Directions –
Duplicate the lines that begin with the one containing "This screenshot has height=698, width=1200." and end with the one containing "Looking at the screenshot, I should 175,271.", with both of those included.

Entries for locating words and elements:
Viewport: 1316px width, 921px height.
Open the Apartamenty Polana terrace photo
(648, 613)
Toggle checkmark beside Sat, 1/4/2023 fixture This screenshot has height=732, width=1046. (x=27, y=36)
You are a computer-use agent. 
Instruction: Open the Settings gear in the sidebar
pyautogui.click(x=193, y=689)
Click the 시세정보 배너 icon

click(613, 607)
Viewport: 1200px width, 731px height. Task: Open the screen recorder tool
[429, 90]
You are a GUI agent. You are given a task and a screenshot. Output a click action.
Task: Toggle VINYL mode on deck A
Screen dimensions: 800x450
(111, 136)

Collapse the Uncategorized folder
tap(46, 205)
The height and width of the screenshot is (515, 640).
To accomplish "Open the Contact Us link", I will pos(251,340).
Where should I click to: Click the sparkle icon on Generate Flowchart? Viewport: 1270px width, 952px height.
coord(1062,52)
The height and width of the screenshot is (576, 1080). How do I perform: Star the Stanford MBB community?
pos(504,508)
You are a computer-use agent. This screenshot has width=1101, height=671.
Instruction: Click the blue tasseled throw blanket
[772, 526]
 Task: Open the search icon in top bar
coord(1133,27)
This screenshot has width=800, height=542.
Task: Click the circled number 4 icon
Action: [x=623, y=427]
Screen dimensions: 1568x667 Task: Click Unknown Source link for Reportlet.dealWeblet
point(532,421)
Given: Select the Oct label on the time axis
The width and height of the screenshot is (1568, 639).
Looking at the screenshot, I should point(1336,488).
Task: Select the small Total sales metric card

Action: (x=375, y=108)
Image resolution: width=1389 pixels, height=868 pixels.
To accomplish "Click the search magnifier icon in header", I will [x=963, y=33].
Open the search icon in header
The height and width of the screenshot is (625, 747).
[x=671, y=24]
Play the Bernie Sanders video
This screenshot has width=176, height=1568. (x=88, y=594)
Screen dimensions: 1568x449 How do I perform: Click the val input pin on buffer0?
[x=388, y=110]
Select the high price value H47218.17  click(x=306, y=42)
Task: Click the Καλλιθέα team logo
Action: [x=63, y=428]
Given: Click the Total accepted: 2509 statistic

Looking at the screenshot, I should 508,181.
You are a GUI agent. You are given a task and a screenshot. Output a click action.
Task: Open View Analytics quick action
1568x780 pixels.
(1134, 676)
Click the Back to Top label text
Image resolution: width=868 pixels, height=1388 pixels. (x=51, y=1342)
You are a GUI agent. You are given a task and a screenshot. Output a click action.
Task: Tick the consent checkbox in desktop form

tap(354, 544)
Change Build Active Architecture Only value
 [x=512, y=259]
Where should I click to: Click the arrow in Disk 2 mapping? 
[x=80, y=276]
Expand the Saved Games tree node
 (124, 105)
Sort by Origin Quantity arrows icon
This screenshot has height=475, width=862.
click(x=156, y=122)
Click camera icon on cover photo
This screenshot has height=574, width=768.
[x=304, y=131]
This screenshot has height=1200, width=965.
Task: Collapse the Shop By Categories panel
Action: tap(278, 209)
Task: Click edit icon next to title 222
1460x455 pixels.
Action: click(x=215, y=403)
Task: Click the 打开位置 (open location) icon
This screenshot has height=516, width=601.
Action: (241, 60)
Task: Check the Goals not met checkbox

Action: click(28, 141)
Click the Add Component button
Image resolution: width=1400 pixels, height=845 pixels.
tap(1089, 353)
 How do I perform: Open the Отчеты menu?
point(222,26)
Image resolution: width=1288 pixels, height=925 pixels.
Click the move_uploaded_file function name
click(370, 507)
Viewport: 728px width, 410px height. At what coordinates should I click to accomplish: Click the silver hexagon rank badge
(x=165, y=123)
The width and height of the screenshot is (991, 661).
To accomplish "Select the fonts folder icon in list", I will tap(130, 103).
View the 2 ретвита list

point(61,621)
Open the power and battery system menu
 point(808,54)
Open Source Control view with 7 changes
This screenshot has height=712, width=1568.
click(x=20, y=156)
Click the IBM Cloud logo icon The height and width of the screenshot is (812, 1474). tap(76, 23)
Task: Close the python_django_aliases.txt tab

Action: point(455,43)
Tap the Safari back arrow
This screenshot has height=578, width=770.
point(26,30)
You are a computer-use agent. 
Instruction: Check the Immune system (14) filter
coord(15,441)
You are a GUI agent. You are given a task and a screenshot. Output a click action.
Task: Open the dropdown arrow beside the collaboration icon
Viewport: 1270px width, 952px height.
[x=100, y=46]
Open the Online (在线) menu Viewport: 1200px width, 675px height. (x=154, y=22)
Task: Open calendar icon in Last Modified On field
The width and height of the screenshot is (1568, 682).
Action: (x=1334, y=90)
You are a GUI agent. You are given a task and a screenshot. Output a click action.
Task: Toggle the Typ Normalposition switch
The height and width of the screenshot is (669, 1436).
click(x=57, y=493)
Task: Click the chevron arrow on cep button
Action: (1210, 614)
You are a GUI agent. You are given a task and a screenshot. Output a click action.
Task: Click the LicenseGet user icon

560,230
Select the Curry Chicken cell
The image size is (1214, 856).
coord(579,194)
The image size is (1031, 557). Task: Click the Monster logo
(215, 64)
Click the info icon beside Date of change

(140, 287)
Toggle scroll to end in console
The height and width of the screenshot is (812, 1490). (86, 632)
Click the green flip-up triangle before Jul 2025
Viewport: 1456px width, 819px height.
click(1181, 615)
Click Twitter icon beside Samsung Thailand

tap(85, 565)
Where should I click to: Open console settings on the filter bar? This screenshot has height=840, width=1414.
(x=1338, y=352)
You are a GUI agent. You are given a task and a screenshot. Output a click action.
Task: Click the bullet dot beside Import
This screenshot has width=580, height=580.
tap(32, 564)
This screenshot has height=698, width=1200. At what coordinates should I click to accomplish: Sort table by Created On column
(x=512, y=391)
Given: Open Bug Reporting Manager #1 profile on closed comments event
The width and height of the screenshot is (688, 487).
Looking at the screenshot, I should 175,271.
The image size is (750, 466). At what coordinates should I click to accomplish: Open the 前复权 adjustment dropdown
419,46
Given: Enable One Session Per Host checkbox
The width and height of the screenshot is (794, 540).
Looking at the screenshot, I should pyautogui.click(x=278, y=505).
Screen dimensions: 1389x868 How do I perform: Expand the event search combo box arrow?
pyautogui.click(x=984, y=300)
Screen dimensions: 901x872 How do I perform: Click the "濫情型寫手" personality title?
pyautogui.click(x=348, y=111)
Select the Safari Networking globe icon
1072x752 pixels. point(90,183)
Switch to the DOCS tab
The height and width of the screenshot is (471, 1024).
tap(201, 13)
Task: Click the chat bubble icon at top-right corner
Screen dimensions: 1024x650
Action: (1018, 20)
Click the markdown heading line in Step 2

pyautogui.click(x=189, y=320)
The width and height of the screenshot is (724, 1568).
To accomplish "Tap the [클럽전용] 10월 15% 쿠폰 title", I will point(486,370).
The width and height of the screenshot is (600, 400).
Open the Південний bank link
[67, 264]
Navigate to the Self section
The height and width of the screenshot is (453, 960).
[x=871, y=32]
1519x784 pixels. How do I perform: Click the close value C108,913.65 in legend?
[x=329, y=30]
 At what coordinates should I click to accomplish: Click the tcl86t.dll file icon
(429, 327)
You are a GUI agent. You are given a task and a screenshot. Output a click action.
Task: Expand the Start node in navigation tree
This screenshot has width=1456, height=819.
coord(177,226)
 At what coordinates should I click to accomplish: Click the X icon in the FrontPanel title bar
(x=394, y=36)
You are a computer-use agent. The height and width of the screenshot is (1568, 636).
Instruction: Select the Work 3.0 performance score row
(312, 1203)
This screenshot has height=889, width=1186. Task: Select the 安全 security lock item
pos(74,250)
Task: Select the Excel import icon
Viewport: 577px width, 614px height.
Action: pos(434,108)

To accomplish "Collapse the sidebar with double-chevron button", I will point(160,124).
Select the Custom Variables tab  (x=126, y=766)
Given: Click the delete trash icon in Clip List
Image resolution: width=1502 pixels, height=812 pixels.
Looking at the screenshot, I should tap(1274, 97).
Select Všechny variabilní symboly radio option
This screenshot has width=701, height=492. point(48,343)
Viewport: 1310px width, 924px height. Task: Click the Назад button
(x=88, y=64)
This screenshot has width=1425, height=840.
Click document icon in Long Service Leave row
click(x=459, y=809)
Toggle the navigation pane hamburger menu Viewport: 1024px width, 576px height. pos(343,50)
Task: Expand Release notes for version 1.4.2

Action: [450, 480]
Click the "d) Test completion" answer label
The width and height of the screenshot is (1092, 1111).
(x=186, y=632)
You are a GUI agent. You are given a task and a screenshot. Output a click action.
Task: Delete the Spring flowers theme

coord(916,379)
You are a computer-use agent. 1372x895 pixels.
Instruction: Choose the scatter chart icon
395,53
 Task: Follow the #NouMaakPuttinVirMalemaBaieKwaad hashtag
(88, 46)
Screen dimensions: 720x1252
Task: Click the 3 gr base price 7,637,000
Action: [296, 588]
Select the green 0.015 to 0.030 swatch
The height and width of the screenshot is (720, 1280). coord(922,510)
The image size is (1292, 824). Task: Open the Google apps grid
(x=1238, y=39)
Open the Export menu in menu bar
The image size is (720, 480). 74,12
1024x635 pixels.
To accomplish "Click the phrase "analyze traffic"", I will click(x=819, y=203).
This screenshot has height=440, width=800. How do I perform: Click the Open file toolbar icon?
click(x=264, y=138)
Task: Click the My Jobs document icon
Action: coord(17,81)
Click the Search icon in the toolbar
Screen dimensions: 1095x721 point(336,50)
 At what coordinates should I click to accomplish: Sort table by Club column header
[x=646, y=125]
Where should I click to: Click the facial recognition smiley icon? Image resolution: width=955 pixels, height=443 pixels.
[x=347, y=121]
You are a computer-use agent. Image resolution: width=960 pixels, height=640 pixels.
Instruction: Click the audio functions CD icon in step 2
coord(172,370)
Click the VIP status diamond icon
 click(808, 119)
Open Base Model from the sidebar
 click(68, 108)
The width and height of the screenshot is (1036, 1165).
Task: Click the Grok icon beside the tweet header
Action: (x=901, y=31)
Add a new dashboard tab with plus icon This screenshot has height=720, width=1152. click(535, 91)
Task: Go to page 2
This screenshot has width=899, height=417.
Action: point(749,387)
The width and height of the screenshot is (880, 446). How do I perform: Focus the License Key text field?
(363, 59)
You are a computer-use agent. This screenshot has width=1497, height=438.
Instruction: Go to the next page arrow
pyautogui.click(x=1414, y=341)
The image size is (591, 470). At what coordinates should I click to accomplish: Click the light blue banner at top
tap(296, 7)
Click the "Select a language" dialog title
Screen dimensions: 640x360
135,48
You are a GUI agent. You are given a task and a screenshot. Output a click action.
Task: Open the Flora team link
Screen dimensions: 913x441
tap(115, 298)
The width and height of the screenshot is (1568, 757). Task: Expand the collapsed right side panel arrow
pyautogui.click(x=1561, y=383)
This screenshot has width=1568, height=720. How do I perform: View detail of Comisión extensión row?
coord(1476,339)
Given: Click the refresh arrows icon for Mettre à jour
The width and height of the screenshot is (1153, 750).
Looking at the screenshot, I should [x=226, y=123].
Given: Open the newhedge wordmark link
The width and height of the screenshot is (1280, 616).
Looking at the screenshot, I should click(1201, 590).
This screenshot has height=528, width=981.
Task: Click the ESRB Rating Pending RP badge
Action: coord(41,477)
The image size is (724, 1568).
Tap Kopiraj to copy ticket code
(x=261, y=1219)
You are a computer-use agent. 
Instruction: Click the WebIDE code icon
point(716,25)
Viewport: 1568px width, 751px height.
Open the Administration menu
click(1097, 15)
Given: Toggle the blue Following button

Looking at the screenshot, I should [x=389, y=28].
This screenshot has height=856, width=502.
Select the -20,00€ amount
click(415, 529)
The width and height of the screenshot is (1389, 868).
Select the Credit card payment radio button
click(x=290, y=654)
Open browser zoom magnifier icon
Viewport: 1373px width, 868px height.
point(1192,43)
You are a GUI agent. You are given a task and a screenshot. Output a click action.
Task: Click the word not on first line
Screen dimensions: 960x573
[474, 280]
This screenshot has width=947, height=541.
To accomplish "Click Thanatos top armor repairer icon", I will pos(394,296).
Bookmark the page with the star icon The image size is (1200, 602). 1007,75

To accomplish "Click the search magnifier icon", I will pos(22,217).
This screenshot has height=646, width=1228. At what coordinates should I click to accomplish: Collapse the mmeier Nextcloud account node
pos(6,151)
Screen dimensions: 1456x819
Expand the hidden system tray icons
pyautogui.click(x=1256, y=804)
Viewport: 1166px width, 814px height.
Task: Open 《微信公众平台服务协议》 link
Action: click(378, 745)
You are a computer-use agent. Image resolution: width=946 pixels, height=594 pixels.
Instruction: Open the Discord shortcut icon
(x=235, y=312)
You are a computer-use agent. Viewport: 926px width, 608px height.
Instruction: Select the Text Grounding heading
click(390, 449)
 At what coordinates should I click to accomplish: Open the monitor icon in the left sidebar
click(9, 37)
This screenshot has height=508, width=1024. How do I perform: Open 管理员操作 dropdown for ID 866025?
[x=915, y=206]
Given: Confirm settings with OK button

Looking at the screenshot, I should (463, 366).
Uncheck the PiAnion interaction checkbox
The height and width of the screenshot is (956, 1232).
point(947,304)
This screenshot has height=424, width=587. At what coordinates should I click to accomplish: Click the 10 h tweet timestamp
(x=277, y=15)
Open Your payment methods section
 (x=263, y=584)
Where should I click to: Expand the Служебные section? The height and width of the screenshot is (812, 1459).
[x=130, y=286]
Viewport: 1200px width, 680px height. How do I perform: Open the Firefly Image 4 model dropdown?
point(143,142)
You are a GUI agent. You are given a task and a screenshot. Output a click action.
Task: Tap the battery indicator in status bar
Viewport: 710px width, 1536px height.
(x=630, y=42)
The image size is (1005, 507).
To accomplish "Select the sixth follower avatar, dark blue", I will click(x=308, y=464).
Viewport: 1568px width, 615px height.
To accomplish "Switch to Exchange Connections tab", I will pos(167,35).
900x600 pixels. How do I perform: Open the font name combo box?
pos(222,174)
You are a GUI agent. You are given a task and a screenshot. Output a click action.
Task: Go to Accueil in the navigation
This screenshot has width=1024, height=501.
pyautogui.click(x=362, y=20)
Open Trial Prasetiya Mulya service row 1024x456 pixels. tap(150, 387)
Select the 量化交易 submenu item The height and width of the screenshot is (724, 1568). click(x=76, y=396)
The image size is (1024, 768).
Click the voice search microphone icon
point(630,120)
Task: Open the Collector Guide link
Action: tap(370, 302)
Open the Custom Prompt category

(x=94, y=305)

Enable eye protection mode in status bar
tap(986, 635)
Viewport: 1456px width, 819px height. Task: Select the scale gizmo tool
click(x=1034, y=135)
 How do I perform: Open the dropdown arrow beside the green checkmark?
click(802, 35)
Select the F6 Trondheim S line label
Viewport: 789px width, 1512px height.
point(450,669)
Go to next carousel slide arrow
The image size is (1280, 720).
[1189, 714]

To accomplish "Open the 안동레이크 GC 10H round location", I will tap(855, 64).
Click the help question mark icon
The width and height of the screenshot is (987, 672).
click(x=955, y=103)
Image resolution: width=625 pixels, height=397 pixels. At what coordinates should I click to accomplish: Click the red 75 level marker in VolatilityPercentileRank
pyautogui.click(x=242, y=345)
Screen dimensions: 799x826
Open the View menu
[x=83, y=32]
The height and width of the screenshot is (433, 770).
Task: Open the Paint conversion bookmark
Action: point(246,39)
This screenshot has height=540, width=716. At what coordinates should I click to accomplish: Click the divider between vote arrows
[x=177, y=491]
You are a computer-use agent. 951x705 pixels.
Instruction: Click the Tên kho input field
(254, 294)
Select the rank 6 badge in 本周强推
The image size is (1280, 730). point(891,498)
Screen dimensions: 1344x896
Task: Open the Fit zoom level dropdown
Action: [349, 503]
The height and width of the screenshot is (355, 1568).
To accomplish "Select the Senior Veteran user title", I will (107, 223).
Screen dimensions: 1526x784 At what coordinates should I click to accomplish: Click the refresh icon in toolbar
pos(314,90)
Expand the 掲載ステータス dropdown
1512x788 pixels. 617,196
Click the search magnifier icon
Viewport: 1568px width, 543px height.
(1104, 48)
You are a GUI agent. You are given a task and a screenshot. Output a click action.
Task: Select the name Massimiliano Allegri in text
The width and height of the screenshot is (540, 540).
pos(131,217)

Finished answer –
This screenshot has height=698, width=1200. At what coordinates should I click to accomplish: Sort table by Created On column
(x=512, y=391)
Given: Open Bug Reporting Manager #1 profile on closed comments event
The width and height of the screenshot is (688, 487).
Looking at the screenshot, I should 175,271.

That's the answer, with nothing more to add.